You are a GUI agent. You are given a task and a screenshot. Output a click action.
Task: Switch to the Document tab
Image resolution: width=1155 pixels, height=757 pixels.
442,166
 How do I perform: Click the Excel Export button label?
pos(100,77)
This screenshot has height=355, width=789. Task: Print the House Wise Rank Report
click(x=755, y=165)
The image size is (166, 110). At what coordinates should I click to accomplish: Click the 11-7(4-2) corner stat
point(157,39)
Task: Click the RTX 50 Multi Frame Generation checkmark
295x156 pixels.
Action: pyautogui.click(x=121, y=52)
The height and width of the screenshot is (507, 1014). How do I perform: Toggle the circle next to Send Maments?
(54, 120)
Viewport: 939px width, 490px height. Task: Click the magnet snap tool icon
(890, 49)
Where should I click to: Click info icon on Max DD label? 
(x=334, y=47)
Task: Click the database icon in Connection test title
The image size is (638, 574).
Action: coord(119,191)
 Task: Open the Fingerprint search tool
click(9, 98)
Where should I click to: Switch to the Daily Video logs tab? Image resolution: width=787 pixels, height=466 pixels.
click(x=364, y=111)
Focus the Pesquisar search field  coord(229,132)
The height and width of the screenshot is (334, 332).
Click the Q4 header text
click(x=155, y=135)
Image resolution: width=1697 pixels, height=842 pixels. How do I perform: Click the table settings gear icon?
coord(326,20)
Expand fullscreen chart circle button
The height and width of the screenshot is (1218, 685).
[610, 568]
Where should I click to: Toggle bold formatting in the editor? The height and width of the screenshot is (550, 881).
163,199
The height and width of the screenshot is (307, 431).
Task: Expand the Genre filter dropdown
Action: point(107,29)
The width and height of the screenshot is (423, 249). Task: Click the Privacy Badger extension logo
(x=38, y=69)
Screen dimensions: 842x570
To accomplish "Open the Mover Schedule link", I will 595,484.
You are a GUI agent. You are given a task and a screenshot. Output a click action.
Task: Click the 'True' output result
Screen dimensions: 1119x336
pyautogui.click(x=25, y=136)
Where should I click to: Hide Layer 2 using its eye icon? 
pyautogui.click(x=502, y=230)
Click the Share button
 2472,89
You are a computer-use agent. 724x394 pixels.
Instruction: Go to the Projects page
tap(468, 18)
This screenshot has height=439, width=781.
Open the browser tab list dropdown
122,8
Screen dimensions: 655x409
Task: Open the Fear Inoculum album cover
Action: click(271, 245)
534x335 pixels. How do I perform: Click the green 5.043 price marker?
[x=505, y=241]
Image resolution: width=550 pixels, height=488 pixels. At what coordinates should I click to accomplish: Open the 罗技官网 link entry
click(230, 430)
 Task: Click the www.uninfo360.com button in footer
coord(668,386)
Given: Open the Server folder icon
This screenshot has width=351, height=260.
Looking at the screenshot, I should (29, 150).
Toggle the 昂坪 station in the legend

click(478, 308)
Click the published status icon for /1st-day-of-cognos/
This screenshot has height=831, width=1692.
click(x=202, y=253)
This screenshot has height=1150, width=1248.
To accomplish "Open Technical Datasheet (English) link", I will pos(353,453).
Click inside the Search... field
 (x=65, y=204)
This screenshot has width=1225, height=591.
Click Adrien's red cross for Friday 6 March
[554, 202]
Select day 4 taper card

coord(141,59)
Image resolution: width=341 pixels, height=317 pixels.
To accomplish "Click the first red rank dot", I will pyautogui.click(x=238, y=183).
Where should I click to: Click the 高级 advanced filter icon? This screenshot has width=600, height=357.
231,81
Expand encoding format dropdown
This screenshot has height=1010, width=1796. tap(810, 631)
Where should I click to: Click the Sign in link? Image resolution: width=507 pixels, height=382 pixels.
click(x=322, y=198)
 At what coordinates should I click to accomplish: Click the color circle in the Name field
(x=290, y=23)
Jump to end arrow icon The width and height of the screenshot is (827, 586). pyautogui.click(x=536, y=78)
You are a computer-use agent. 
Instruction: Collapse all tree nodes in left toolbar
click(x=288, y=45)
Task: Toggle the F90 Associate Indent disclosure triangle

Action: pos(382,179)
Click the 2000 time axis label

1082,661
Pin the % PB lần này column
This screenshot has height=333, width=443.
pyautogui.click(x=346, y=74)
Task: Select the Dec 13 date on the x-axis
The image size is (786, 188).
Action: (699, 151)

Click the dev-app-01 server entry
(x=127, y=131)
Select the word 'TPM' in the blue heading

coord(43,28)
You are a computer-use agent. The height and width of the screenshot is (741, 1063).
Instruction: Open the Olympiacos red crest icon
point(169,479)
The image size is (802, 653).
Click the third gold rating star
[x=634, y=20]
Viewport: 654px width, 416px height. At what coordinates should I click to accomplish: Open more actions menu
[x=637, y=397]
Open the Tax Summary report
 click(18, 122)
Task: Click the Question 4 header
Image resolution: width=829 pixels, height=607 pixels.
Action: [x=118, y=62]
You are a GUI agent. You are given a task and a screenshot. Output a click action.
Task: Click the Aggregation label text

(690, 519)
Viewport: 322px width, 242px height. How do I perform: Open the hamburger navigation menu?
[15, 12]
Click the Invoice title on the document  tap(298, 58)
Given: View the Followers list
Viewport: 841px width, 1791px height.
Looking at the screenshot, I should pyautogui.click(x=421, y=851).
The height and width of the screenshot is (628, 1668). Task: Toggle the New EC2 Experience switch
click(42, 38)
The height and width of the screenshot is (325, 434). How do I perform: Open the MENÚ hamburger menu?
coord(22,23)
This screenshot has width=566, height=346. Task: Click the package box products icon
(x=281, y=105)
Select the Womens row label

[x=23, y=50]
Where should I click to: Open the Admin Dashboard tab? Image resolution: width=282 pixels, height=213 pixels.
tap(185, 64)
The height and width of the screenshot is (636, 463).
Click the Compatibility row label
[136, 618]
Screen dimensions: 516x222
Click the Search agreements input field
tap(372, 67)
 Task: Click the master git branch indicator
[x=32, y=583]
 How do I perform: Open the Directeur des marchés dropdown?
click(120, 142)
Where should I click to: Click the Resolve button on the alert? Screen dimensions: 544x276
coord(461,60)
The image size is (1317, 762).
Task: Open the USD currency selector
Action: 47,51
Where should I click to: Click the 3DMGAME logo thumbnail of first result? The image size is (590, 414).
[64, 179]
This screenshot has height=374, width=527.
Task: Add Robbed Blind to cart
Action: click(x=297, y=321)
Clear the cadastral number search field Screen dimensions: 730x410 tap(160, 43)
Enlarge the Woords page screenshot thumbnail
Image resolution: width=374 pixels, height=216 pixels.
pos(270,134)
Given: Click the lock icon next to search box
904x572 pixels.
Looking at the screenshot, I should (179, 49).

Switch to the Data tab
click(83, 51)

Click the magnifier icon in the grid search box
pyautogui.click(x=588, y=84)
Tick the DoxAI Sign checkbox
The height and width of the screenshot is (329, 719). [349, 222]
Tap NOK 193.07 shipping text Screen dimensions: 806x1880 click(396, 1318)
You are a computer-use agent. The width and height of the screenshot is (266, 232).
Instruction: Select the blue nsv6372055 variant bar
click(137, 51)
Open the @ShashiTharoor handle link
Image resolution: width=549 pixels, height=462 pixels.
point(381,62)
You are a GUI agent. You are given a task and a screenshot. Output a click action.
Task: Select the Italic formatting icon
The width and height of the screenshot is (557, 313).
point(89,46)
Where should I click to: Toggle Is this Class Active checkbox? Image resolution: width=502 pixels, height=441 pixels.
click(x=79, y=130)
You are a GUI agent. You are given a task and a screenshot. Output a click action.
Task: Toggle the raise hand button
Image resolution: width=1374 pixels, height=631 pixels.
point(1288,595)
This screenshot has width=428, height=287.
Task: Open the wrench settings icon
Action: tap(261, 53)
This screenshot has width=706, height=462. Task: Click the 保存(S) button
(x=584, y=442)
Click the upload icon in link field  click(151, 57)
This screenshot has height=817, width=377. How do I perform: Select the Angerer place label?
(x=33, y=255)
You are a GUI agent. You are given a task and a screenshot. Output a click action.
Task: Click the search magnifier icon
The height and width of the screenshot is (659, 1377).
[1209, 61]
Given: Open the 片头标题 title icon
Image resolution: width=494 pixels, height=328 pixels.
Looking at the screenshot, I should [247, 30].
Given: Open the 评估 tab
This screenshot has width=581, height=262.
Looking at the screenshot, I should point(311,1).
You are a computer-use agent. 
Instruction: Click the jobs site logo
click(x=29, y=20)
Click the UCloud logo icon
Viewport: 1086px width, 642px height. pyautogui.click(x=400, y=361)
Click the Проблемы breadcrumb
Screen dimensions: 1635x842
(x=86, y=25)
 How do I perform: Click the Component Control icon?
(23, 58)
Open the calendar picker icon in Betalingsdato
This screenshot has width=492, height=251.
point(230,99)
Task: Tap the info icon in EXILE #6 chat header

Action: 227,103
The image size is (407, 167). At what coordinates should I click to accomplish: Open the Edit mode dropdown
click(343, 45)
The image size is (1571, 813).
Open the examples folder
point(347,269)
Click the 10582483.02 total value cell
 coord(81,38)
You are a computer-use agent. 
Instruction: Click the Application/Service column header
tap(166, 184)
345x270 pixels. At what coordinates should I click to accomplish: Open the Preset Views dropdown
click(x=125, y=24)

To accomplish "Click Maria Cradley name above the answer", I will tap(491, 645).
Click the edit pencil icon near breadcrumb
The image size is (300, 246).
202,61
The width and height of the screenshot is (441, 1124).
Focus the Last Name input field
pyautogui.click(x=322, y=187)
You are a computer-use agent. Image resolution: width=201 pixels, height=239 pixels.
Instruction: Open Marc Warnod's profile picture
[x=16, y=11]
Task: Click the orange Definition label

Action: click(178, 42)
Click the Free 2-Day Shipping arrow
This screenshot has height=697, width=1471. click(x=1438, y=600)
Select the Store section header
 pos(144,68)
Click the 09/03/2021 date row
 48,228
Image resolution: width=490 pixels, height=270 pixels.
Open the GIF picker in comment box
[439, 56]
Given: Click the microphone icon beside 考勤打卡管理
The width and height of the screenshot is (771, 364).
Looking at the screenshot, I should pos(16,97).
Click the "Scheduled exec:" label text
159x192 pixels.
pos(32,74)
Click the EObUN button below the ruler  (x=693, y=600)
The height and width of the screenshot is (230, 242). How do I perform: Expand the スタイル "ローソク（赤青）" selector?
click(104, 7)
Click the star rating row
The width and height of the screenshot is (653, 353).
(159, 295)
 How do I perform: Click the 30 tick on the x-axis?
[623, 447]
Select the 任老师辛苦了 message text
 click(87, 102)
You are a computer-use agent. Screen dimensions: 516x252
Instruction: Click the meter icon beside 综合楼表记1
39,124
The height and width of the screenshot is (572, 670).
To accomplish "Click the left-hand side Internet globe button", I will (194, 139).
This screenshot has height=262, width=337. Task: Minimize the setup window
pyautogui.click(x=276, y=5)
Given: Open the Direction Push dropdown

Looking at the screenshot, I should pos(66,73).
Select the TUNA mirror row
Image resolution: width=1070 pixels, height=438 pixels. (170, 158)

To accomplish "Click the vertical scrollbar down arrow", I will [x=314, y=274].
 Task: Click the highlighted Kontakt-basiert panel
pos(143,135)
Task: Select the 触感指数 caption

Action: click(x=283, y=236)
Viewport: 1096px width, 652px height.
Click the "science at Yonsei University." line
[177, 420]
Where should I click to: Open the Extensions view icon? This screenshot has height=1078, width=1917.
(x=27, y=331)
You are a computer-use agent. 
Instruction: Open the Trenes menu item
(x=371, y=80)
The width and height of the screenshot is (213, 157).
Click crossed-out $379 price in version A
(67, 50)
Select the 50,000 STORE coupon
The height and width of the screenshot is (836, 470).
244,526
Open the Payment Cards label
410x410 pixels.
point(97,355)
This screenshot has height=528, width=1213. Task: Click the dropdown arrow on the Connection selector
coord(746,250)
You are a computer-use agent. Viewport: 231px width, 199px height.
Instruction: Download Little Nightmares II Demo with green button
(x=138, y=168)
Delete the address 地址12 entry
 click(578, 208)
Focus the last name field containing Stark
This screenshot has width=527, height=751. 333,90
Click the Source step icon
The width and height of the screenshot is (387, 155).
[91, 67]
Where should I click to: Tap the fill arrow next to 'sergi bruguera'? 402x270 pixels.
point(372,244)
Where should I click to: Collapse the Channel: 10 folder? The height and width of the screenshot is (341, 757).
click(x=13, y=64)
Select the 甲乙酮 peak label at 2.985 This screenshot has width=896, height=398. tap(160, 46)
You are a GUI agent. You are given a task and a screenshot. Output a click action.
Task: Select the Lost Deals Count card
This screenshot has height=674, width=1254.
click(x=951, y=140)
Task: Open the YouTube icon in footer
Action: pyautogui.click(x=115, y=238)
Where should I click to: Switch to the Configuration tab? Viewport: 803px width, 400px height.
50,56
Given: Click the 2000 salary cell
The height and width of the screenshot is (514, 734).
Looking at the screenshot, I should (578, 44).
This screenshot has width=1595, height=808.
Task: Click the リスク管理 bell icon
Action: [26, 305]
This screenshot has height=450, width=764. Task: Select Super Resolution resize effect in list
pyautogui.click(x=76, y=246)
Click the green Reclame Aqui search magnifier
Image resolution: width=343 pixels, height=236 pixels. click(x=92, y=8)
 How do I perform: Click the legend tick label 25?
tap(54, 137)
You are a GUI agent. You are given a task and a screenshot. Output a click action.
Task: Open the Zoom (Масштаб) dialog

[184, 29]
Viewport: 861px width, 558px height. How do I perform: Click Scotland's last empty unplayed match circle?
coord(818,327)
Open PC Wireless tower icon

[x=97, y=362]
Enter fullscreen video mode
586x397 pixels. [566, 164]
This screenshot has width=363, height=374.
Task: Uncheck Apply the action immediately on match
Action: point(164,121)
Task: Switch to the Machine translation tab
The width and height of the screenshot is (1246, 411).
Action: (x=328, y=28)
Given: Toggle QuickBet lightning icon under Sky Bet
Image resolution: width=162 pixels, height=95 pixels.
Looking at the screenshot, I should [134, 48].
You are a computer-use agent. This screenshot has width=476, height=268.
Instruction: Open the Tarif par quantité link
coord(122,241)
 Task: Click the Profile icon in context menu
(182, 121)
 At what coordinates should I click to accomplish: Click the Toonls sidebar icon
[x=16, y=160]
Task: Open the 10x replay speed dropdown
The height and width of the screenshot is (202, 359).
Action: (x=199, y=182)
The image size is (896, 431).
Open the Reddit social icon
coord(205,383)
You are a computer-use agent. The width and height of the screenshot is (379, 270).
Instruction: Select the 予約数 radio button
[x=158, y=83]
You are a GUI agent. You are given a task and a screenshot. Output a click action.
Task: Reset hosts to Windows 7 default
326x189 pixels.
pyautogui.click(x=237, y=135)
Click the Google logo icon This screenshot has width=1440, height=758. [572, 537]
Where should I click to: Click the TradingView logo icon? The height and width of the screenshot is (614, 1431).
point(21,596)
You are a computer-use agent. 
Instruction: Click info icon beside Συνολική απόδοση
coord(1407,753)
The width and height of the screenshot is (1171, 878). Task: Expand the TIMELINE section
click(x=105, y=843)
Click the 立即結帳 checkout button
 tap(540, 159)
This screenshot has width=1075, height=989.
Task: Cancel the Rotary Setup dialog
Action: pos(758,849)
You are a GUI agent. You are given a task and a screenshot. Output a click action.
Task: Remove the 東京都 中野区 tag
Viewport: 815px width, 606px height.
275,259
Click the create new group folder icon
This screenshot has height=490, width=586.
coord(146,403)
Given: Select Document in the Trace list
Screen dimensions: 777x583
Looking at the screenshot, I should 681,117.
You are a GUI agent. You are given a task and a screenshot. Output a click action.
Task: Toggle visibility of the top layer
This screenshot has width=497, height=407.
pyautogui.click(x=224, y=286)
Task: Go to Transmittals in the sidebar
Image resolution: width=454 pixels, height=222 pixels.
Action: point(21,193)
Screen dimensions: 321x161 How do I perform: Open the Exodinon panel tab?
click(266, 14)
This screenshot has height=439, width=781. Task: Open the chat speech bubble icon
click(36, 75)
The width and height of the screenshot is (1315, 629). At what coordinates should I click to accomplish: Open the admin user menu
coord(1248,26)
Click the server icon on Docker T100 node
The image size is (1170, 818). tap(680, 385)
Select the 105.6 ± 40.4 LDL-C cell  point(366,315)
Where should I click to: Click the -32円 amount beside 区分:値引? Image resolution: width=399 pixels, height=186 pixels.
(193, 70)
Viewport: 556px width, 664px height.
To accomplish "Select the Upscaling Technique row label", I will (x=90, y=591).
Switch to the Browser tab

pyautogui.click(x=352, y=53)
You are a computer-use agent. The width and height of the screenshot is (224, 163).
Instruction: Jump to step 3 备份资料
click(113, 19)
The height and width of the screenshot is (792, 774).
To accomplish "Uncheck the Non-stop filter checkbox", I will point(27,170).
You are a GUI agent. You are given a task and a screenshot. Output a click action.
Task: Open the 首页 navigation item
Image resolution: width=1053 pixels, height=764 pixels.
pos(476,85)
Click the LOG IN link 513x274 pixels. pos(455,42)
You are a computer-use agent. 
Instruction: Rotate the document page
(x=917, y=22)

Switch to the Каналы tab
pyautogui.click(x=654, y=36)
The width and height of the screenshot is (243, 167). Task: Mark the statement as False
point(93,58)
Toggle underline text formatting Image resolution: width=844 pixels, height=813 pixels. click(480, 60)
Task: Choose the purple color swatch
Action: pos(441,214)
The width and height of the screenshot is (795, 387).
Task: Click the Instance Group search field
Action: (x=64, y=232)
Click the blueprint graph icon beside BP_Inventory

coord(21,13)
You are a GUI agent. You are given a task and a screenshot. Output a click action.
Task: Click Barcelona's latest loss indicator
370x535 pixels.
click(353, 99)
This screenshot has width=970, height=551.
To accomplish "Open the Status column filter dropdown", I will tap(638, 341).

· · · ·

• _Exercise prompt_
Retype exactly the lines above, from the one with "How do I perform: Open the Directeur" through the one with "Task: Click the search magnifier icon", inclusive.

• _Response area_
 How do I perform: Open the Directeur des marchés dropdown?
click(120, 142)
Where should I click to: Click the Resolve button on the alert? Screen dimensions: 544x276
coord(461,60)
The image size is (1317, 762).
Task: Open the USD currency selector
Action: 47,51
Where should I click to: Click the 3DMGAME logo thumbnail of first result? The image size is (590, 414).
[64, 179]
This screenshot has height=374, width=527.
Task: Add Robbed Blind to cart
Action: click(x=297, y=321)
Clear the cadastral number search field Screen dimensions: 730x410 tap(160, 43)
Enlarge the Woords page screenshot thumbnail
Image resolution: width=374 pixels, height=216 pixels.
pos(270,134)
Given: Click the lock icon next to search box
904x572 pixels.
Looking at the screenshot, I should (179, 49).

Switch to the Data tab
click(83, 51)

Click the magnifier icon in the grid search box
pyautogui.click(x=588, y=84)
Tick the DoxAI Sign checkbox
The height and width of the screenshot is (329, 719). [349, 222]
Tap NOK 193.07 shipping text Screen dimensions: 806x1880 click(396, 1318)
You are a computer-use agent. The width and height of the screenshot is (266, 232).
Instruction: Select the blue nsv6372055 variant bar
click(137, 51)
Open the @ShashiTharoor handle link
Image resolution: width=549 pixels, height=462 pixels.
point(381,62)
You are a GUI agent. You are given a task and a screenshot. Output a click action.
Task: Select the Italic formatting icon
The width and height of the screenshot is (557, 313).
point(89,46)
Where should I click to: Toggle Is this Class Active checkbox? Image resolution: width=502 pixels, height=441 pixels.
click(x=79, y=130)
You are a GUI agent. You are given a task and a screenshot. Output a click action.
Task: Toggle the raise hand button
Image resolution: width=1374 pixels, height=631 pixels.
point(1288,595)
This screenshot has width=428, height=287.
Task: Open the wrench settings icon
Action: tap(261, 53)
This screenshot has width=706, height=462. Task: Click the 保存(S) button
(x=584, y=442)
Click the upload icon in link field  click(151, 57)
This screenshot has height=817, width=377. How do I perform: Select the Angerer place label?
(x=33, y=255)
You are a GUI agent. You are given a task and a screenshot. Output a click action.
Task: Click the search magnifier icon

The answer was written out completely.